The evidence supporting the efficacy and safety profile of Adtralza comes from four randomized, multicenter, double-blind, placebo-controlled, Phase 3 studies: ECZTRA 1, ECZTRA 2, and ECZTRA 3 in patients with moderate-to-severe atopic dermatitis, and ECZTRA 7 in patients with severe atopic dermatitis.4,5,6
Adtralza was approved in June 2021 by the European Commission (EC) in Europe and by the Medicines & Healthcare products Regulatory Agency (MHRA) in Great Britain for adults with moderate-to-severe AD who are candidates for systemic therapy. The MHRA and EC decisions are valid in the UK and all European Union Member States, Iceland, Norway, and Liechtenstein. Adtralza also is approved for use in Canada, the United Arab Emirates, and Switzerland, and in the United States under the tradename AdbryTM. In January 2022, the Scottish Medicines Consortium (SMC) decided to reimburse Adtralza for use within NHS Scotland.
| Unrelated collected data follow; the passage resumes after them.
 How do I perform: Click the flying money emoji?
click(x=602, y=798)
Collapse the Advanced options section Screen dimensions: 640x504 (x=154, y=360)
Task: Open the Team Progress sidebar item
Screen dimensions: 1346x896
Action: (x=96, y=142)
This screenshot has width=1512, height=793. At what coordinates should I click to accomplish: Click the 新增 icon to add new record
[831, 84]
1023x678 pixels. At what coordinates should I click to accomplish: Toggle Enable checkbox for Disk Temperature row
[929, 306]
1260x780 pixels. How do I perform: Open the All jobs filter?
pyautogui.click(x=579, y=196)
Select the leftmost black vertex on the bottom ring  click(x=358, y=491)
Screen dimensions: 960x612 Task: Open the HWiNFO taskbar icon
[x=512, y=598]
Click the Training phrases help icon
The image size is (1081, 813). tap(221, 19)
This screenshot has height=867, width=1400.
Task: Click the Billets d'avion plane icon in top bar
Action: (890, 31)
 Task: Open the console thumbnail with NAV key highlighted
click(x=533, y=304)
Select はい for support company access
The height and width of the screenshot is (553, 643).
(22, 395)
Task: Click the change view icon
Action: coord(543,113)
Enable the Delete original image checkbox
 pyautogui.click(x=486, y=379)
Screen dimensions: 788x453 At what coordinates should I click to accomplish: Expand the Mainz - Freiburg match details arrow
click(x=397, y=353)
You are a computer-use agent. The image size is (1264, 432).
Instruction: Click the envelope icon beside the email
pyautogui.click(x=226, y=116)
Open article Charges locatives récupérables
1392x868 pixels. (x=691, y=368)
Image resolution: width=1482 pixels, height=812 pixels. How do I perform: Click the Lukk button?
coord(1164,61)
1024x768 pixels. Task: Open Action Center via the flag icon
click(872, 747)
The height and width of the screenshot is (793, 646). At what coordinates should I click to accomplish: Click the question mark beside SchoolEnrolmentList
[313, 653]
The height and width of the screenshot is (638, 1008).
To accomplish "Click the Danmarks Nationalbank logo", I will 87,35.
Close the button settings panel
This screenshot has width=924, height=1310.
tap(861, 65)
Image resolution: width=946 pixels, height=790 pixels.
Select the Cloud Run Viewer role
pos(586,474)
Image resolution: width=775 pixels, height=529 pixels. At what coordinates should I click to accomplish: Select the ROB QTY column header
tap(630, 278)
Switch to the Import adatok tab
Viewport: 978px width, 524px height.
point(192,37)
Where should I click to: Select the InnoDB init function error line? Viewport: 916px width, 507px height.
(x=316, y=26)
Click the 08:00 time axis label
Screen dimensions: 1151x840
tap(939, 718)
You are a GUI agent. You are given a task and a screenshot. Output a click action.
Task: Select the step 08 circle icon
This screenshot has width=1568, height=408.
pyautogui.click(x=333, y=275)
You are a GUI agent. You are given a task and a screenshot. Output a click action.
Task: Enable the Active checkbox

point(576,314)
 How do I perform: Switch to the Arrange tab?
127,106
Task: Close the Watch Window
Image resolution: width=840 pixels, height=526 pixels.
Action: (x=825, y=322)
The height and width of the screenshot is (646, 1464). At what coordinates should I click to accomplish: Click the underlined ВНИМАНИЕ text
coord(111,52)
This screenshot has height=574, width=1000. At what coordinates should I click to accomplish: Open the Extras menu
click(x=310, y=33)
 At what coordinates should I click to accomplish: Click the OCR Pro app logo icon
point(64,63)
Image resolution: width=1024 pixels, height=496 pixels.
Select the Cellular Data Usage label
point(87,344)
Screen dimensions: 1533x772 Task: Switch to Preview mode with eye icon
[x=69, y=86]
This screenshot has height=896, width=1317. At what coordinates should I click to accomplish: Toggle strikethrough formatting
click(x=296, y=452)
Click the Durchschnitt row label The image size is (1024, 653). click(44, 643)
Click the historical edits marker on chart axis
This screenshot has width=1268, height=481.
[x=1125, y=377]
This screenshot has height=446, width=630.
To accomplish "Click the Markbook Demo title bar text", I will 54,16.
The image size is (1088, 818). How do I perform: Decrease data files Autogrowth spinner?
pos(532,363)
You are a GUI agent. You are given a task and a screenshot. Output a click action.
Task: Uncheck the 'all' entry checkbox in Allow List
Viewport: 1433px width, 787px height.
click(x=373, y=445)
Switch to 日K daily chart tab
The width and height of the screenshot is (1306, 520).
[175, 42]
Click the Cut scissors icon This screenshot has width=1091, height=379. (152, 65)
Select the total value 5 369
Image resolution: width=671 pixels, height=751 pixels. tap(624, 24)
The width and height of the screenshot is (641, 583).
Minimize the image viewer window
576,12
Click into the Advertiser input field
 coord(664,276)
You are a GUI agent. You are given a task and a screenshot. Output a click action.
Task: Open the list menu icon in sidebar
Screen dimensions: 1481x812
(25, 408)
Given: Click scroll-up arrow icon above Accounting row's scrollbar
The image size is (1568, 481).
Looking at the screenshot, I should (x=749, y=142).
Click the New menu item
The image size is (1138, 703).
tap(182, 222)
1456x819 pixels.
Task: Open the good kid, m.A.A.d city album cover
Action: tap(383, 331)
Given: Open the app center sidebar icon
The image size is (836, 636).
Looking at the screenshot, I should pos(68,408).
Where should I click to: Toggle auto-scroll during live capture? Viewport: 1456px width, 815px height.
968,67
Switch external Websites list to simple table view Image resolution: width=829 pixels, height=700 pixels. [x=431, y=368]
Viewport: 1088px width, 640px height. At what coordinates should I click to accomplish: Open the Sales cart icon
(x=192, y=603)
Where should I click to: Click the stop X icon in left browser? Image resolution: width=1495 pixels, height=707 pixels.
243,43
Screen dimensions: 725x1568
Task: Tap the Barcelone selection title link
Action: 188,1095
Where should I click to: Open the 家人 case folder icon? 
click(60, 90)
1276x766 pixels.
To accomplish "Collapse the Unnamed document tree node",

About the pivotal ECZTRA 1, 2, 3 and ECZTRA 7 Trials
ECZTRA 1 and ECZTRA 2 (ECZema TRAlokinumab trials Nos. 1 and 2) were randomized, double-blind, placebo-controlled, multinational 52-week trials, which included 802 and 794 adult patients, respectively, to evaluate the safety and efficacy of Adtralza (300 mg every other week) as monotherapy in adults with moderate-to-severe atopic dermatitis who were candidates for systemic therapy.4
ECZTRA 3 (ECZema TRAlokinumab trial No. 3) was a double-blind, randomized, placebo-controlled, multinational 32-week trial, which included 380 adult patients, to evaluate the safety and efficacy of Adtralza (300 mg every other week) in combination with TCS as needed in adults with moderate-to-severe atopic dermatitis who are candidates for systemic therapy.5
ECZTRA 7 (ECZema TRAlokinumab trial No. 7) was a double-blind, randomized, placebo-controlled, multinational 26-week trial, which included 277 adult patients, to demonstrate that Adtralza in combination with TCS is superior to placebo in combination with TCS in treating severe AD in subjects who are not adequately controlled with or have contraindications to oral cyclosporine A (CSA).6
About atopic dermatitis
Atopic dermatitis is a chronic, inflammatory, skin disease characterized by intense itch and eczematous lesions.8 Atopic dermatitis is the result of skin barrier dysfunction and immune dysregulation, leading to chronic inflammation.9 Type 2 cytokines, including IL-13, play an important role in atopic dermatitis pathophysiology.3
About Adtralza® (tralokinumab)
Adtralza® (tralokinumab) is a high-affinity human monoclonal antibody developed to bind to and inhibit the interleukin (IL)-13 cytokine, which plays a role in the immune and inflammatory processes underlying atopic dermatitis signs and symptoms. Adtralza specifically binds to the IL-13 cytokine, thereby inhibiting interaction with the IL-13 receptor α1 and α2 subunits (IL-13Rα1 and IL-13Rα2).2,3
About LEO Pharma
LEO Pharma is a global company dedicated to advancing the standard of care for the benefit of people with skin conditions, their families and society. Founded in 1908 and majority owned by the LEO Foundation, LEO Pharma has devoted decades of research and development to advance the science of dermatology, and today, the company offers a wide range of therapies for all disease severities. LEO Pharma is headquartered in Denmark with a global team of 5,800 people, serving millions of patients across the world. In 2021, the company generated net sales of DKK 9,957 million.
References
- National Institute for Health and Care Excellence. 2022. Final appraisal document | Abrocitinib, tralokinumab or upadacitinib for treating moderate to severe atopic dermatitis. Available at: < https://www.nice.org.uk/guidance/gid-ta10856/documents/final-appraisal-determination-document> [Accessed June 29 2022].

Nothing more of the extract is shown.